On reproche toujours à l'Europe de ne pas en faire assez, de ne pas être à la hauteur. Or, nous sommes pour le moment les seuls à présenter des solutions en matière de régulation financière, et nous n'avons pas à avoir honte de notre effort de relance, qui est responsable et va dans le sens de l'innovation et de la recherche. Il nous permettra de sortir de la crise en meilleure position qu'auparavant. Nous devrons encore bâtir une politique économique et industrielle européenne, tout en favorisant l'innovation, mais nous avons déjà pris des décisions positives en ce sens.
Quant à l'Union pour la Méditerranée, le conflit du Proche-Orient est aujourd'hui un frein. Cela étant, je rappelle que la composition du Conseil de l'UPM résulte d'un choix politique du Président de la République, qui a très courageusement souhaité l'association de Palestiniens et de représentants de l'État d'Israël. Il en résulte que ce Conseil a du mal à se réunir chaque fois que se produit une crise majeure. Pour donner vie à ce projet, qui est essentiel pour les relations entre l'Union européenne et les pays riverains de la Méditerranée, nous pourrons nous appuyer sur des projets très concrets (concernant notamment l'énergie solaire), pour lesquels des fonds sont déjà disponibles.
En réponse à Mme Girardin, je répète qu'il faut comparer ce qui est comparable, et que nous avons fait le choix d'une relance par l'investissement. J'ajoute que nous devons prêter la plus grande attention à notre niveau de déficit et d'endettement : les déficits atteindront en 2009 100 milliards d'euros, ce qui nous placera très vite face à la question de savoir comment absorber la dette qui en résultera. Je pense que nous parviendrons à nous en sortir grâce à l'innovation, mais il faudra également veiller à préserver notre crédibilité en matière de finances publiques vis-à-vis de nos partenaires allemands. C'est une exigence à laquelle nous devrons satisfaire si nous voulons obtenir des avancées sur certains sujets faisant encore l'objet de réticences en Allemagne, notamment la coordination économique.

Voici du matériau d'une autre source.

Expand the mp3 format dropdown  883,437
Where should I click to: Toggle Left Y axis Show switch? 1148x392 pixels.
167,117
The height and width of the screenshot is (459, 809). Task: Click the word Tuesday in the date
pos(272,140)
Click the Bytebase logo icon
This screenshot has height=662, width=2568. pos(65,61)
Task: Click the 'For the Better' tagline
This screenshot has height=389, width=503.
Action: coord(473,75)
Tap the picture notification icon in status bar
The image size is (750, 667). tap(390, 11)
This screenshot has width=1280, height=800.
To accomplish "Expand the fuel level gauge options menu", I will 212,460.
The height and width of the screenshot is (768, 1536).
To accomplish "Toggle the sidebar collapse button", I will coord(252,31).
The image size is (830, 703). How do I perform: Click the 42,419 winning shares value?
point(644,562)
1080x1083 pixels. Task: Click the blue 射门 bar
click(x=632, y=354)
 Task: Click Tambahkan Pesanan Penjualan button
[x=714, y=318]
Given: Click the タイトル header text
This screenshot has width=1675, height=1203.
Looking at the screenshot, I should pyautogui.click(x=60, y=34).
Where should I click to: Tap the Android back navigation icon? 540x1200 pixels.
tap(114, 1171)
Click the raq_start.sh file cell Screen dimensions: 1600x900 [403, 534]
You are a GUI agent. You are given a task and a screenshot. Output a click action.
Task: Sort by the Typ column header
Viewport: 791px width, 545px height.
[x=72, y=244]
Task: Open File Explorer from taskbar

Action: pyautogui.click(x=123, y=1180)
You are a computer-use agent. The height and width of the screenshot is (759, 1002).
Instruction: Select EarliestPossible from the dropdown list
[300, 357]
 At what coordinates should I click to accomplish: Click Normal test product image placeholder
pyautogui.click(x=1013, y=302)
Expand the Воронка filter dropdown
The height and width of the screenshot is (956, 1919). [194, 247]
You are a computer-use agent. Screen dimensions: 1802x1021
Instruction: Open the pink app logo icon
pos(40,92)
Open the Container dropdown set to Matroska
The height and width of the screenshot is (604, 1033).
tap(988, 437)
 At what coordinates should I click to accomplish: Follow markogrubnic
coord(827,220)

Enfin, la réunion du G20 le 2 avril sera effectivement une échéance majeure, en vue de laquelle nous aurons besoin d'une position commune au plan européen. En matière financière plus qu'ailleurs encore, le diable réside dans les détails. C'est pourquoi nous ne nous contenterons pas de simples déclarations de principe : nous voulons des décisions concrètes en ce qui concerne les hedge funds, les paradis fiscaux et la supervision bancaire. Faute de quoi, nos concitoyens nous reprocheront de ne pas avoir tiré les leçons de la crise financière sans précédent que nous traversons. Produire du vent ne suffira pas. Pour ma part, j'ai bon espoir que l'Europe arrive en ordre uni au G20 même si nous devrons attendre que le dialogue interinstitutionnel soit parvenu à son terme aux Etats-Unis avant de connaître la position américaine.